_Stored items from a collection:_
◆ ◆ ◆ ◆ ◆ ◆ ◆

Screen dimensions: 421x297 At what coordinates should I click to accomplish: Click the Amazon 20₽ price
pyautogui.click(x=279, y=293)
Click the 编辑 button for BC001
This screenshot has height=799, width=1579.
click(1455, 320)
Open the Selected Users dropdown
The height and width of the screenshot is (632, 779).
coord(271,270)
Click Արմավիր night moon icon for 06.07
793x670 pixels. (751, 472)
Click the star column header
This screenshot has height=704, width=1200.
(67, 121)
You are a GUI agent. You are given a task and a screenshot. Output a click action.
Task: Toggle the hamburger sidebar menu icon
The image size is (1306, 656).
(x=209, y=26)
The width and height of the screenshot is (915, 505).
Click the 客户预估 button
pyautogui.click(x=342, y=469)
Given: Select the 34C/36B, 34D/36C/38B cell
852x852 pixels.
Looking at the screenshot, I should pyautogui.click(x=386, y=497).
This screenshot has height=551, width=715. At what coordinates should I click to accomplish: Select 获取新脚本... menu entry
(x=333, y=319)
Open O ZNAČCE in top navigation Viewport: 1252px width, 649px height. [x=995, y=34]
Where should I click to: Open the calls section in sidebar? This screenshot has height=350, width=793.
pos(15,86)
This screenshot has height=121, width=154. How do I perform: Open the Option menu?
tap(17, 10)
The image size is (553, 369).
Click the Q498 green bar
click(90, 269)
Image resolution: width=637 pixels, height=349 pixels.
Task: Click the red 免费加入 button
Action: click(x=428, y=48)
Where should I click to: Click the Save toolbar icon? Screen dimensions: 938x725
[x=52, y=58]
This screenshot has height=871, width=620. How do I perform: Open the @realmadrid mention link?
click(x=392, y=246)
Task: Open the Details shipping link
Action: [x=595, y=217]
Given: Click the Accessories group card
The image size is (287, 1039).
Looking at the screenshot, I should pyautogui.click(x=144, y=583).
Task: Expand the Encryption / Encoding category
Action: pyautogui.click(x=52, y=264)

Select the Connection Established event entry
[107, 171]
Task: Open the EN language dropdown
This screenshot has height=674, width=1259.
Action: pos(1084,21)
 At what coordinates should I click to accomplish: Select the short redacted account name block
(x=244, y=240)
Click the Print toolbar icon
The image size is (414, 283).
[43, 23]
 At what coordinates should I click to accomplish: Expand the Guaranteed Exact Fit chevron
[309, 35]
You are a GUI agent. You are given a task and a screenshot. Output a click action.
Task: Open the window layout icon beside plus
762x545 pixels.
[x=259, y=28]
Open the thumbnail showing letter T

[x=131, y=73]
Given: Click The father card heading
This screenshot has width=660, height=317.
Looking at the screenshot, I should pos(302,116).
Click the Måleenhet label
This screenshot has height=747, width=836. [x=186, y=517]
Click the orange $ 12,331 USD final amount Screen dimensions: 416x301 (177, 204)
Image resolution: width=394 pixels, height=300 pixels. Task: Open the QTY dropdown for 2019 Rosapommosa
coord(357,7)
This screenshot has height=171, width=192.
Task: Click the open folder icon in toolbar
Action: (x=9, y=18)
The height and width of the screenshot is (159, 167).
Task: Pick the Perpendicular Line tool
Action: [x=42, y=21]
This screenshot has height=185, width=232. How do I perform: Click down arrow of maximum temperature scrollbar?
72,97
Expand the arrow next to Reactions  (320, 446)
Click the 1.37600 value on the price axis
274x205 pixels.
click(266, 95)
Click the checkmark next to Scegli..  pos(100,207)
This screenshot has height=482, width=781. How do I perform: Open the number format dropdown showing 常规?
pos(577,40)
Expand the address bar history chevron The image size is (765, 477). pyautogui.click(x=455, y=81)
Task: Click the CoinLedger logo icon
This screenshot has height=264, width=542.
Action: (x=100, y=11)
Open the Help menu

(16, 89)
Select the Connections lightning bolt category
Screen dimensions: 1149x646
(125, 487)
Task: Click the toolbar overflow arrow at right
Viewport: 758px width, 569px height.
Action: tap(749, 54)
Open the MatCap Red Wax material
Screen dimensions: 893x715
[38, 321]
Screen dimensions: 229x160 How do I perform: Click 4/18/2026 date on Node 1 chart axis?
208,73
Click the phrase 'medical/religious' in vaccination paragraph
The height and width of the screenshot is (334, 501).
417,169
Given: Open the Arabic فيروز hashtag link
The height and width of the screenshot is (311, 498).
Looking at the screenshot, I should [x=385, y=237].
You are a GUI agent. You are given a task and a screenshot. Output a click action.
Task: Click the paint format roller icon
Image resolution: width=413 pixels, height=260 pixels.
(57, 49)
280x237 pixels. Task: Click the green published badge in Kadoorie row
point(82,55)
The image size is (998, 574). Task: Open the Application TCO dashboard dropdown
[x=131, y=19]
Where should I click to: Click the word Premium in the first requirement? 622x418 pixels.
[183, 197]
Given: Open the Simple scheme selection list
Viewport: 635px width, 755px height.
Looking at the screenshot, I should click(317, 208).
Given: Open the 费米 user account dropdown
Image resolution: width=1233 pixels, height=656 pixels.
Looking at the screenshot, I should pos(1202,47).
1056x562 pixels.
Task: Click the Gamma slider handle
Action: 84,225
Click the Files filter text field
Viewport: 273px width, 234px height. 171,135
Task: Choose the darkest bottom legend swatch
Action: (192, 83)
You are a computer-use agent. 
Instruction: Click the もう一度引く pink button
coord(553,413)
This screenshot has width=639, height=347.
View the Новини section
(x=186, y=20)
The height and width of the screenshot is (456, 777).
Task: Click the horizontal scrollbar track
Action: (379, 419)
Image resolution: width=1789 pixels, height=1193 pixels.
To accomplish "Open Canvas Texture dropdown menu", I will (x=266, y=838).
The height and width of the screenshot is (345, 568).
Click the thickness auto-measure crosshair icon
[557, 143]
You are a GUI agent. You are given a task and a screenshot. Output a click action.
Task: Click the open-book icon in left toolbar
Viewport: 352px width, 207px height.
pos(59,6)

◆ ◆ ◆ ◆ ◆ ◆ ◆

_Assignment:_ Take exactly the lines from the one containing "Given: Select the 34C/36B, 34D/36C/38B cell" through the one containing "Open O ZNAČCE" in the data above, and output them with nothing added.

_Solution below:_
Given: Select the 34C/36B, 34D/36C/38B cell
852x852 pixels.
Looking at the screenshot, I should pyautogui.click(x=386, y=497).
This screenshot has height=551, width=715. At what coordinates should I click to accomplish: Select 获取新脚本... menu entry
(x=333, y=319)
Open O ZNAČCE in top navigation Viewport: 1252px width, 649px height. [x=995, y=34]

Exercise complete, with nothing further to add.